Queen Elizabeth II became Great Britain’s longest serving monarch in September 2015, surpassing her great-great-grandmother Queen Victoria.
However, if the laws of succession had been different during Queen Victoria’s reign, we could have been celebrating a very different monarch on the throne.
When David Cameron enacted the Succession to the Crown Act of 2013, he was ensuring that the children of the present Duke and Duchess of Cambridge, regardless of gender, would maintain their place in the royal line of succession.
As we now know, Prince George is heir apparent, but thanks to the new law, Princess Charlotte has kept her place as fourth in line, even after the birth of her younger brother, Prince Louis.
Prior to 2013, the laws of succession followed archaic precedence set down over a millennia ago and enshrined in law in the 17th Century.
Royal succession in Great Britain is notoriously complex but has followed a general rule of male-preference primogeniture, which is a fancy way of saying that no matter how many females are born first, a male heir will always take the top spot.
Exceptions arose when no male heir could be found and, for the most part, these exceptions have presided over some of the most important landmarks in British history.
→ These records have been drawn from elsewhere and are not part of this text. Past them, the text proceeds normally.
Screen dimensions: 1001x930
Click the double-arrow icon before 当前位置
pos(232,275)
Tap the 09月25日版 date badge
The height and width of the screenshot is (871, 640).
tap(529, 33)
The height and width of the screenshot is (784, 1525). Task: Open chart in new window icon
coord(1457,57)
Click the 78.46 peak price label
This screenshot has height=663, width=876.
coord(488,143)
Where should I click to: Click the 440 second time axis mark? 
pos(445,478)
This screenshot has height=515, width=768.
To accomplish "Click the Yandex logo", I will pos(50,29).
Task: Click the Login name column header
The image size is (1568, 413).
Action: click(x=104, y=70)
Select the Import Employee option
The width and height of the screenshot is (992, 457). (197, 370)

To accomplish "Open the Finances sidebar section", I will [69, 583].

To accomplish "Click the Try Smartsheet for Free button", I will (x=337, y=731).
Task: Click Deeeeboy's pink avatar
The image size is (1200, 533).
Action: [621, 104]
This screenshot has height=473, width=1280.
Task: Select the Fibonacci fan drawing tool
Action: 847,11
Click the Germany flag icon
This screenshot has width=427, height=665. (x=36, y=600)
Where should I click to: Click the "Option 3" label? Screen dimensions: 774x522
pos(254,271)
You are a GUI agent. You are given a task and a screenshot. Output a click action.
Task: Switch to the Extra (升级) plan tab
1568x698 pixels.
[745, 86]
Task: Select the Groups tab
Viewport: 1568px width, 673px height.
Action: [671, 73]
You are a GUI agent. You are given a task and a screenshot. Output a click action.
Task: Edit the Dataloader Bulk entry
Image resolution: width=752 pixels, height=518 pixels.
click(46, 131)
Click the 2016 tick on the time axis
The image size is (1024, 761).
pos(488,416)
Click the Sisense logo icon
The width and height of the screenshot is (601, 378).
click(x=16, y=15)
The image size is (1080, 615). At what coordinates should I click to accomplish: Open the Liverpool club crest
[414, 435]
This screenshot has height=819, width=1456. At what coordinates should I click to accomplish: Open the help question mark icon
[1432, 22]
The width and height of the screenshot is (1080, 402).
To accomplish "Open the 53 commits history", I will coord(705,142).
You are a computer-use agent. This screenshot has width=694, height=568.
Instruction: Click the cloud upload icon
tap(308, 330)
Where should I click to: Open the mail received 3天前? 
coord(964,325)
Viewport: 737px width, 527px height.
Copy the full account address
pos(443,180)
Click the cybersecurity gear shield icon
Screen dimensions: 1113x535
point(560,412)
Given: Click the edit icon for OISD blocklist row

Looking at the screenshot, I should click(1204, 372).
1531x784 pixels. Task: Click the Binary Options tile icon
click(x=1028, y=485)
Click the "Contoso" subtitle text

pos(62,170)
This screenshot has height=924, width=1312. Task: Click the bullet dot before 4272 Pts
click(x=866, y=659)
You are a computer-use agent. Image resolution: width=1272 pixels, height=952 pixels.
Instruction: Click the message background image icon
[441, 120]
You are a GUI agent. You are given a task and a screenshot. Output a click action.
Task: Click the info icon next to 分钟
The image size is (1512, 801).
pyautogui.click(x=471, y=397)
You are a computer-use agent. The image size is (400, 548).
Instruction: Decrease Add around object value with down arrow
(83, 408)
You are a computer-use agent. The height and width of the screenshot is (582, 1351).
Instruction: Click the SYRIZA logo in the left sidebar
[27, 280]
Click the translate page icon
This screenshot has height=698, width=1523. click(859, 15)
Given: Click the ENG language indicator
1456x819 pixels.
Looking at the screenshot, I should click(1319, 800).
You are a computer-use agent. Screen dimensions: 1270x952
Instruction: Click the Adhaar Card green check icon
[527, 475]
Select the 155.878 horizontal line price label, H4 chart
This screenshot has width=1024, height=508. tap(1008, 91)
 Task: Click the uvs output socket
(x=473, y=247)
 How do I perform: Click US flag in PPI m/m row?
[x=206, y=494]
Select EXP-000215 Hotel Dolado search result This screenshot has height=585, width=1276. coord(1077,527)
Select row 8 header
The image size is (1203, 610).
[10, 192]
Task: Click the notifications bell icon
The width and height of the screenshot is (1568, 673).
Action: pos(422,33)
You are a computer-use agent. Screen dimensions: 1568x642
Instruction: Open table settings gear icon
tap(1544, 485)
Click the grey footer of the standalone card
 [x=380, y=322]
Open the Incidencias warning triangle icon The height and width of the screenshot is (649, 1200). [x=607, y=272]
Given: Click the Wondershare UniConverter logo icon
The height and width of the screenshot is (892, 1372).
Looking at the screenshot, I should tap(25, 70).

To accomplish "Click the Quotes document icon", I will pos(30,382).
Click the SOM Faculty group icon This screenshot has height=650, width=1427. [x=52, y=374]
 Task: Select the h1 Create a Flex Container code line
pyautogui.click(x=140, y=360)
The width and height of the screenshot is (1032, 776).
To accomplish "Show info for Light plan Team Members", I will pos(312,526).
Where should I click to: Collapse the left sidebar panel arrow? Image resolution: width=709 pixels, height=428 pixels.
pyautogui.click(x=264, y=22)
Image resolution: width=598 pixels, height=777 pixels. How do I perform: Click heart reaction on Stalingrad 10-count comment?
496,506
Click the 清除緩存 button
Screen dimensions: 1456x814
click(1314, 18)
Queen Victoria, a rather notable exception, presided over the expansion of the British Empire and married her children off so strategically that she earned the nickname the “Grandmother of Europe.”
Following her death, the British crown went to Edward VII, her eldest son. In the big “what-if” machine that is the royal line of succession, if Queen Victoria had chosen to ignore the rules, their eldest child, the Princess Royal, Victoria Adelaide Mary Louisa, could have become Queen of England.
Had Princess Victoria been heir apparent to the throne, would her marriage to Frederick III of Prussia have taken place? We don’t know.
If the marriage had gone ahead, then Princess Victoria would have ruled both the British and the Prussian Empires if only for a short time, as the Guardian reports, “The new queen would have died less than seven months [after her coronation] handing the throne to Kaiser Wilhelm II. Britain would have been ruled by the German emperor during the first world war.”
Nowadays Friederike Thyra Marion Wilhelmine Dorothea von der Osten is a homeopathic doctor who lives in Halle, Germany. Via her mother’s line, she is the great-great-great-granddaughter of Wilhelm II which makes her the great-great-great-great-great-granddaughter of Queen Victoria. If we allow our imaginations to roam, the royal lineage of Great Britain could indeed have fallen to Friederike I, as she would be known.
With the closing of the first world war and the abdication of Wilhelm II, the German monarchy and the Prussian Empire dissolved.
Friederike has no royal title but her family history was never kept secret from her, as Friederike reports to the Sun, “My mother and father told me all about the royal lineage and how I would have been Queen if the rules had been different. As a young girl my mother met the Queen Mother and stayed with her but, as far as I know, she had no further contact.”
The Succession to the Crown Act 2013 does not open the door for von der Osten to make a claim for the British throne but has made some necessary updates that are in keeping with modern times.
Writing at the time for the BBC, the then-Deputy Prime Minister Nick Clegg commented, “The act puts in place succession laws that are fit for the 21st century and for a modern constitutional monarchy.”
Under the new law, Prince Charles is still next in line but, maybe just as important, the monarch is now free to marry a Roman Catholic, something that has been against the law for over 300 years.